Segment Start: Selected extract

Hotel industry executives gathered this May in Cancún for the 3rd annual Latin America Hotel and Resort Expansion Summit, where I was invited to present the Gensler Hospitality Experience Index.

Gensler’s Hospitality Experience Index is the culmination of a multiyear, mixed-methods research effort leveraging ethnographic research and a 1,200-person survey to find patterns in how we interact with hotel environments. It provides insight into the myriad factors affecting the guest experience with hotels today, and reveals the factors that matter most — from design features to elements of service, technology, and marketing.

At the heart of understanding experience is understanding users’ intention and mindset — from the decision points behind a hotel booking, to their goals and activities during their stay. We defined five core intentions, or “experience modes,” to offer a framework for understanding how users are engaging with hotels today.

Graphical user interface.

Segment End: Selected extract

| Requirement 1 |
In the excerpt on hotel guest experience, rewrite the paragraph beginning "Gensler’s Hospitality Experience Index is the culmination" as a short bulleted list that keeps its main facts.
| Requirement 2 |
According to the excerpt on hotel guest experience, how many core intentions, or "experience modes," were defined?

Segment Start: Supplied information

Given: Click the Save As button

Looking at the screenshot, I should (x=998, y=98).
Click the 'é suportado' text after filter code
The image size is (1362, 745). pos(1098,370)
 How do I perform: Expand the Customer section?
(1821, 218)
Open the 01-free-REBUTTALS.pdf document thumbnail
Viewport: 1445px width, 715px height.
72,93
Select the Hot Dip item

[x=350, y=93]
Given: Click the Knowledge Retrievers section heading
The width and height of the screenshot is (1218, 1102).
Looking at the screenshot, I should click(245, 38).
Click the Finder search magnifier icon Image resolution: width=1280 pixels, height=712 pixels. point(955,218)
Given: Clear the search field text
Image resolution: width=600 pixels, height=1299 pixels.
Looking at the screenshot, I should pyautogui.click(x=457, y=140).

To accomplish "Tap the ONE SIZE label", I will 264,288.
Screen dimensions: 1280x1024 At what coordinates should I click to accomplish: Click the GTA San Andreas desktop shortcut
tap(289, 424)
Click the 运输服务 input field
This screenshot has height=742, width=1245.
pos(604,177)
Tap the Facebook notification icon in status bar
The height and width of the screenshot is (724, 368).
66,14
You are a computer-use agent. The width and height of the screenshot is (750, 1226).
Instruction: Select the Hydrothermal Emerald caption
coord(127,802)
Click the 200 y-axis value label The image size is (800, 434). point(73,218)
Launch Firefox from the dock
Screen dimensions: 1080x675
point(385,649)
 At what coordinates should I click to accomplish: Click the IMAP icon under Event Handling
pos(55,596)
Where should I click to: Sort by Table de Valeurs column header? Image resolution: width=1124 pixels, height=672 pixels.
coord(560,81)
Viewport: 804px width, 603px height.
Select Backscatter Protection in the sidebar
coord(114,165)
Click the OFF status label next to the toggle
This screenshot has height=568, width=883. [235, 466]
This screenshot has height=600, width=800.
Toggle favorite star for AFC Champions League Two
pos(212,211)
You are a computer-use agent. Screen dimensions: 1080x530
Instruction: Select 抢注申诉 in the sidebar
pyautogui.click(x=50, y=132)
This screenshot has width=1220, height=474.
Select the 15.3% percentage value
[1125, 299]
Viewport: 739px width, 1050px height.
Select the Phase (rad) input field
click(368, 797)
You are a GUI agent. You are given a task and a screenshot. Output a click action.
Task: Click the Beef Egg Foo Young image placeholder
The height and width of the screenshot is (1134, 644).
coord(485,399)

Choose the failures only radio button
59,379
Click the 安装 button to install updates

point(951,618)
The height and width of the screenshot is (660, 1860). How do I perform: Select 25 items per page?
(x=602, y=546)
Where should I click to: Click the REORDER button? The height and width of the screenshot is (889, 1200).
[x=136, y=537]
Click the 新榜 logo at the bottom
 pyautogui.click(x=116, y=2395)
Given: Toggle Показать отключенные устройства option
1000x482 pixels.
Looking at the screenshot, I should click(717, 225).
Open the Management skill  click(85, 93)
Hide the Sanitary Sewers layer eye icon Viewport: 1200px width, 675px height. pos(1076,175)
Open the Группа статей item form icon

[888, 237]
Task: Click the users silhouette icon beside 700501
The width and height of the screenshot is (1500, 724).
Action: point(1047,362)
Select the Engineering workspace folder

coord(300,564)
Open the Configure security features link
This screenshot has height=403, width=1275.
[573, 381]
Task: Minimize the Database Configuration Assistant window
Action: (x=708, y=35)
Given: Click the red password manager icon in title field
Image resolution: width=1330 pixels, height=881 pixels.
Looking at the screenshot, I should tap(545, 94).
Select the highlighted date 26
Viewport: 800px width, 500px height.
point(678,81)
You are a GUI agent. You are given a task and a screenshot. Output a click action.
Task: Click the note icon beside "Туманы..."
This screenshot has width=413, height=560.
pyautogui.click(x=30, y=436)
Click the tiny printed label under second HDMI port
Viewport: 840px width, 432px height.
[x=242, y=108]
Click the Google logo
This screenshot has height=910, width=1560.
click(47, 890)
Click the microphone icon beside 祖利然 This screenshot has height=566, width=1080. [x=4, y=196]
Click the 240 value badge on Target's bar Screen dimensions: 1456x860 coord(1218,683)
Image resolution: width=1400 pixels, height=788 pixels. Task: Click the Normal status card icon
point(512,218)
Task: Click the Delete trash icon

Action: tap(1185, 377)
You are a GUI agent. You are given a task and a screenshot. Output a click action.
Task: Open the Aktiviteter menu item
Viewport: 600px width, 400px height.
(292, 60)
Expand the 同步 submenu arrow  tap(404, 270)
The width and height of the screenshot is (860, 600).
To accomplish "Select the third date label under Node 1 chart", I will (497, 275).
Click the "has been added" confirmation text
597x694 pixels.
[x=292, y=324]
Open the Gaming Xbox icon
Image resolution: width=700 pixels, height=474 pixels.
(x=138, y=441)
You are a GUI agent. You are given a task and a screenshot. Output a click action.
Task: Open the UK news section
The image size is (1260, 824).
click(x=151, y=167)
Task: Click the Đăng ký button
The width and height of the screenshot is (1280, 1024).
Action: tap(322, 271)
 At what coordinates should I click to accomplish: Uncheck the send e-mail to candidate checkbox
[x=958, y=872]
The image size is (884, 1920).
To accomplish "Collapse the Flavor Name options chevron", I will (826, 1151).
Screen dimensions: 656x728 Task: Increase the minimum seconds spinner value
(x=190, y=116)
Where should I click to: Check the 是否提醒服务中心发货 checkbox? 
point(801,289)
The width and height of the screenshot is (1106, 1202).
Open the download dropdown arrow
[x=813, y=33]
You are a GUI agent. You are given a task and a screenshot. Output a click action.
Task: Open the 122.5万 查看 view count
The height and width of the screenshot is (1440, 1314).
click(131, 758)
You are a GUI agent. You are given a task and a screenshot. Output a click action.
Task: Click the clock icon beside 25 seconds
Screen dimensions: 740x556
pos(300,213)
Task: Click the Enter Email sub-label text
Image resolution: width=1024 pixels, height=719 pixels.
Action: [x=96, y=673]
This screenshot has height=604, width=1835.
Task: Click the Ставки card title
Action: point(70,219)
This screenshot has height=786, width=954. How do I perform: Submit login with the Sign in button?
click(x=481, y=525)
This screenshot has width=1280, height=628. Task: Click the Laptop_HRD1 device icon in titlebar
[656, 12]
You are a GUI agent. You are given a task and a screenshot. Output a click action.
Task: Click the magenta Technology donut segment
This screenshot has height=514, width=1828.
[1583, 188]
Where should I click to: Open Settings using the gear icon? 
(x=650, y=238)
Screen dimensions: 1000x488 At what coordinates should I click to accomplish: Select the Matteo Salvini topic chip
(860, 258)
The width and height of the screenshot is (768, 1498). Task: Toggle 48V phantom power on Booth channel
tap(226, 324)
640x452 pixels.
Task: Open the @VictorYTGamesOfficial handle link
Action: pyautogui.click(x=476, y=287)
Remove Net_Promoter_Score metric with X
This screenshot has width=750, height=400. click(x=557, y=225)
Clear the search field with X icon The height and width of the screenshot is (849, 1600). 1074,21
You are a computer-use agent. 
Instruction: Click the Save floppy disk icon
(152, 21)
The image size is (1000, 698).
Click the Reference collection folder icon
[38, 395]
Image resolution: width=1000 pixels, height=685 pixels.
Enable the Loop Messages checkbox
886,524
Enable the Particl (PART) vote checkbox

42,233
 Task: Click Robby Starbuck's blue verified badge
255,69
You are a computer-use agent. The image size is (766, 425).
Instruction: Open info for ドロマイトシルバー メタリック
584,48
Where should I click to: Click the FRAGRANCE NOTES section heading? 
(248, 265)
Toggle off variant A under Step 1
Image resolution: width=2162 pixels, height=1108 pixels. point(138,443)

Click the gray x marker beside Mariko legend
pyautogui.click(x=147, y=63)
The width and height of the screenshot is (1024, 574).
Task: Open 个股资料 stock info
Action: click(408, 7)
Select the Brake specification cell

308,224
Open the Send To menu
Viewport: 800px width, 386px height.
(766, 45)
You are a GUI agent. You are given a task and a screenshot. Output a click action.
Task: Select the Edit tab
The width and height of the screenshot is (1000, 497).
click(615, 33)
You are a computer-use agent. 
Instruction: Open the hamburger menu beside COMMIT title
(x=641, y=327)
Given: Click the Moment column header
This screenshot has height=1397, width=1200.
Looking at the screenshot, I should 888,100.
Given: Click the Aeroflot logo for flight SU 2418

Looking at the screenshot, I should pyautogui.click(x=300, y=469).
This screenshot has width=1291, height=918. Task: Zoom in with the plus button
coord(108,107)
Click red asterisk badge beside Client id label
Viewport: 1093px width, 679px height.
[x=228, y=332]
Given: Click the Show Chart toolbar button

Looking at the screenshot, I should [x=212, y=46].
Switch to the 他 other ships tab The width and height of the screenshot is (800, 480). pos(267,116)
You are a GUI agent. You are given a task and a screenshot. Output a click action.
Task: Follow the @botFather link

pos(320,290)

Segment End: Supplied information

| Answer area 1 |
- The index is the product of a multiyear, mixed-methods research effort.
- It drew on ethnographic research and a 1,200-person survey to find patterns in how people interact with hotel environments.
- It offers insight into the many factors that affect the guest experience with hotels today.
- It shows which factors matter most, from design features to service, technology, and marketing.

| Answer area 2 |
Five.